नरो वा यदि वा नारी वियुक्ताऽत्र वने शुभे । प्रियैर्निवास एकस्मिन्रात्रिमेकां वसिष्यति

Qu’il soit homme ou femme, s’il est séparé des êtres aimés, dans cette forêt de bon augure—en y demeurant ne fût-ce qu’une seule nuit—il habitera de nouveau avec l’être cher.

Verse 5

स तेन लभते संगं भूय एव यथा मया । प्रियैः स लभते वासमेकरात्रं वसन्नृप

Par cet acte sacré, il retrouve la communion, comme je l’ai retrouvée. Et, ô roi, en y demeurant une seule nuit, il obtient demeure parmi les siens bien-aimés.

Verse 6

फलदानं प्रशंसंति तत्र ब्राह्मणसत्तमाः । वंध्यानां च विशेषेण यतः पुत्रफलं लभेत्

Là, les plus éminents brāhmaṇas louent le don de fruits.
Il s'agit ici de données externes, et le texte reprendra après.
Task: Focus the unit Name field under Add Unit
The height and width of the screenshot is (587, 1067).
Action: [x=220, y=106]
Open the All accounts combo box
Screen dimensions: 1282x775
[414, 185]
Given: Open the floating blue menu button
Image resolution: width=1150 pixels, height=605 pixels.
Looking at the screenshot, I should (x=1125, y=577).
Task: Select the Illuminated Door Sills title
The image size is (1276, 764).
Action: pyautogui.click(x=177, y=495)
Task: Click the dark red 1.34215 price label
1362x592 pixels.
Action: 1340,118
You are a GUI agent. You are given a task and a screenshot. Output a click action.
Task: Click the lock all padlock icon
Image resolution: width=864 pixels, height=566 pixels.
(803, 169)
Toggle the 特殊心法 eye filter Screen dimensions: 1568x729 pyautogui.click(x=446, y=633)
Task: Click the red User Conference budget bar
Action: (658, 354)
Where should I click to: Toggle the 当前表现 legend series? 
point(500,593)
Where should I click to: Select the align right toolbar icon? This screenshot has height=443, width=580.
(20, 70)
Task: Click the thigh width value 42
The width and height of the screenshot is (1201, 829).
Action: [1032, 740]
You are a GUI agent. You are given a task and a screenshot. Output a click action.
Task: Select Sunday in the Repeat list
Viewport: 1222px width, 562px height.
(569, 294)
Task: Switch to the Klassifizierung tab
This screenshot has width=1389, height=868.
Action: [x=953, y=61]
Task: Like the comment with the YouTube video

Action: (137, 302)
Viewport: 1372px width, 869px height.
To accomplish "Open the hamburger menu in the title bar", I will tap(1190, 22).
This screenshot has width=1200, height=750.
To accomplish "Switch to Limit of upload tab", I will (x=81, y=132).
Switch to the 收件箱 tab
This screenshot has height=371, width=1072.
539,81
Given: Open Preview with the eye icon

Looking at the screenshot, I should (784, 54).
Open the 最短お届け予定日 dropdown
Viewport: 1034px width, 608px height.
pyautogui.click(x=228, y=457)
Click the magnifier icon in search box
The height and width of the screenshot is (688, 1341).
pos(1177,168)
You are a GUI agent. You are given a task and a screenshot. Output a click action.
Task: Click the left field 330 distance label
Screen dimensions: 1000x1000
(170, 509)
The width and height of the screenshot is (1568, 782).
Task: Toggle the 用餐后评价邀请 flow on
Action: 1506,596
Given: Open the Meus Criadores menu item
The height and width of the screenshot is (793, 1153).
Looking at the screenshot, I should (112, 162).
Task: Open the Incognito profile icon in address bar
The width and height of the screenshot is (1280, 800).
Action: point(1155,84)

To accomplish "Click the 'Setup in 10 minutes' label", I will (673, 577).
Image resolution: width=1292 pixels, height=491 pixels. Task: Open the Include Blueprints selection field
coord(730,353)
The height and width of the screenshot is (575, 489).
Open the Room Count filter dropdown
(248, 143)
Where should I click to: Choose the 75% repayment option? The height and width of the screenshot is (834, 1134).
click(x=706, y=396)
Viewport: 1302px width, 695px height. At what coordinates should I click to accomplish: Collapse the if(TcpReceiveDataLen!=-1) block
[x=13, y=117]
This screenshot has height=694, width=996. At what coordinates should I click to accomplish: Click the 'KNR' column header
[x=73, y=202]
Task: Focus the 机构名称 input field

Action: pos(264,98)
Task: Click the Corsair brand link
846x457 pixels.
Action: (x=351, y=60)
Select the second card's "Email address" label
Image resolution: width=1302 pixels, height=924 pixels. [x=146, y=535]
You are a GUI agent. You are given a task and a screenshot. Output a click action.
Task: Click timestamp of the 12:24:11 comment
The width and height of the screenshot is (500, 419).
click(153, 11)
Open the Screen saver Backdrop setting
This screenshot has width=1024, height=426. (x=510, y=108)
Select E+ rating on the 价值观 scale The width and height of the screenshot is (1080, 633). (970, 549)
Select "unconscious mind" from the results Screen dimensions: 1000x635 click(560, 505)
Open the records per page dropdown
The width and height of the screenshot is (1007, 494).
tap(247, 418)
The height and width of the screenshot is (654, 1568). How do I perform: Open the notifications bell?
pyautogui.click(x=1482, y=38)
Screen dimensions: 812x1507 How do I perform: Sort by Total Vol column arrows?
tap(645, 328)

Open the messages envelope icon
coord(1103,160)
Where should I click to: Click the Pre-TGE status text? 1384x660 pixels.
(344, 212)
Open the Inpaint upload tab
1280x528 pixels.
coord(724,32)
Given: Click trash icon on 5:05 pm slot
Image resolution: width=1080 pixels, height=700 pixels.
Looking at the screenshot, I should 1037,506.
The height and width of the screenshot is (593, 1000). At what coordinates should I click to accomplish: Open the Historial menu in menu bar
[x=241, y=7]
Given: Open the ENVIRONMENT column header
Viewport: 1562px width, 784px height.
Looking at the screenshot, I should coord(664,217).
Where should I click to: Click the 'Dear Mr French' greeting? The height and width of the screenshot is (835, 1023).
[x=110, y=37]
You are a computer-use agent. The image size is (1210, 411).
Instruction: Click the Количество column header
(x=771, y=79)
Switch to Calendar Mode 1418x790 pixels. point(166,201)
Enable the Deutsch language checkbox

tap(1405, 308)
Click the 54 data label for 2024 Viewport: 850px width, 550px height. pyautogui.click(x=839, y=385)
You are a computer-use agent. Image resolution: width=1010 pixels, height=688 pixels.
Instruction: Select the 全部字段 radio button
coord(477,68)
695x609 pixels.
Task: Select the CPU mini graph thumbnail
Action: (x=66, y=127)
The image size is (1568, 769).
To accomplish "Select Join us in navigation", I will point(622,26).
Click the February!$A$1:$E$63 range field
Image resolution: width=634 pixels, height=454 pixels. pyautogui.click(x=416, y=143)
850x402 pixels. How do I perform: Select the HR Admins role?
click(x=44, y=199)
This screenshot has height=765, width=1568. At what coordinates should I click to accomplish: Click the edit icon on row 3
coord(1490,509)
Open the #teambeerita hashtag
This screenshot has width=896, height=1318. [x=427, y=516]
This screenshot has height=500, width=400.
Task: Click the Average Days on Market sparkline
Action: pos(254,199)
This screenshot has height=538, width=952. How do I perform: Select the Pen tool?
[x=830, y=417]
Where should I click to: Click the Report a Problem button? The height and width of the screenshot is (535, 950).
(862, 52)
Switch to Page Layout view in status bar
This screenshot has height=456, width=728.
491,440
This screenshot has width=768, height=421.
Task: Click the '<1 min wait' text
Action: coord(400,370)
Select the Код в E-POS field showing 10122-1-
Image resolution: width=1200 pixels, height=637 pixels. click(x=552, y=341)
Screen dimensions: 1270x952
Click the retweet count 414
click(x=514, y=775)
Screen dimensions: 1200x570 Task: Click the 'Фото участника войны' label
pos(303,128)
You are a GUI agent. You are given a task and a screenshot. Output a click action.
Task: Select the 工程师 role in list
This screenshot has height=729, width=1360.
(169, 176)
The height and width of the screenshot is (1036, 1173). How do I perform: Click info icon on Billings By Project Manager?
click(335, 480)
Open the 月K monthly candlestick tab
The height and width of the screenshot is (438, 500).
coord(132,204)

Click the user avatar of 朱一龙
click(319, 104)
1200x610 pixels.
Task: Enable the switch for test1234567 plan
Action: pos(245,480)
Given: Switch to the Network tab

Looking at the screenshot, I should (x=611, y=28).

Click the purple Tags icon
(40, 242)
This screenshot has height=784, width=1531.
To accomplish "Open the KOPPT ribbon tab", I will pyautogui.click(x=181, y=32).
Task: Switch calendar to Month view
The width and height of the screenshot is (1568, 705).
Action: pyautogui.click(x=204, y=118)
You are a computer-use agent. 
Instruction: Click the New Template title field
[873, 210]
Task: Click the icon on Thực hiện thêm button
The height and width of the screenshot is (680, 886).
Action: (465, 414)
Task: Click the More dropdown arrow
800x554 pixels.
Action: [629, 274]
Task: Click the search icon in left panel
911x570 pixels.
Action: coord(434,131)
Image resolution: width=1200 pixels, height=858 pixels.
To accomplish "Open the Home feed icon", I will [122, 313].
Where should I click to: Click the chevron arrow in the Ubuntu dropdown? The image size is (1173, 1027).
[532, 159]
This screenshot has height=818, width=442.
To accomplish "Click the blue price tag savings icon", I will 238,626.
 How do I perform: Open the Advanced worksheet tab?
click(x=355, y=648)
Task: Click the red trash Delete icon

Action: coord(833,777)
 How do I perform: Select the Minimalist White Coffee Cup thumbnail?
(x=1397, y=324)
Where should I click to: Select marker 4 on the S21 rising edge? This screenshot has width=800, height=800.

Et tout particulièrement pour les femmes sans enfant, car par ce don on peut obtenir le fruit de la progéniture.

Verse 57

इति श्रीस्कांदे महापुराण एकाशीतिसाहस्र्यां संहितायां सप्तमे प्रभासखंडे तृतीयेऽर्बुदखण्डेऽवियुक्तक्षेत्रमाहात्म्यवर्णनंनाम सप्तपञ्चाशत्तमोऽध्यायः

Ainsi s’achève le cinquante-septième chapitre, intitulé « Description de la grandeur d’Aviyukta-kṣetra », dans la troisième section, l’Arbuda Khaṇḍa, au sein du septième livre, le Prabhāsa Khaṇḍa, du saint Skanda Mahāpurāṇa, dans la compilation de quatre-vingt-un mille versets.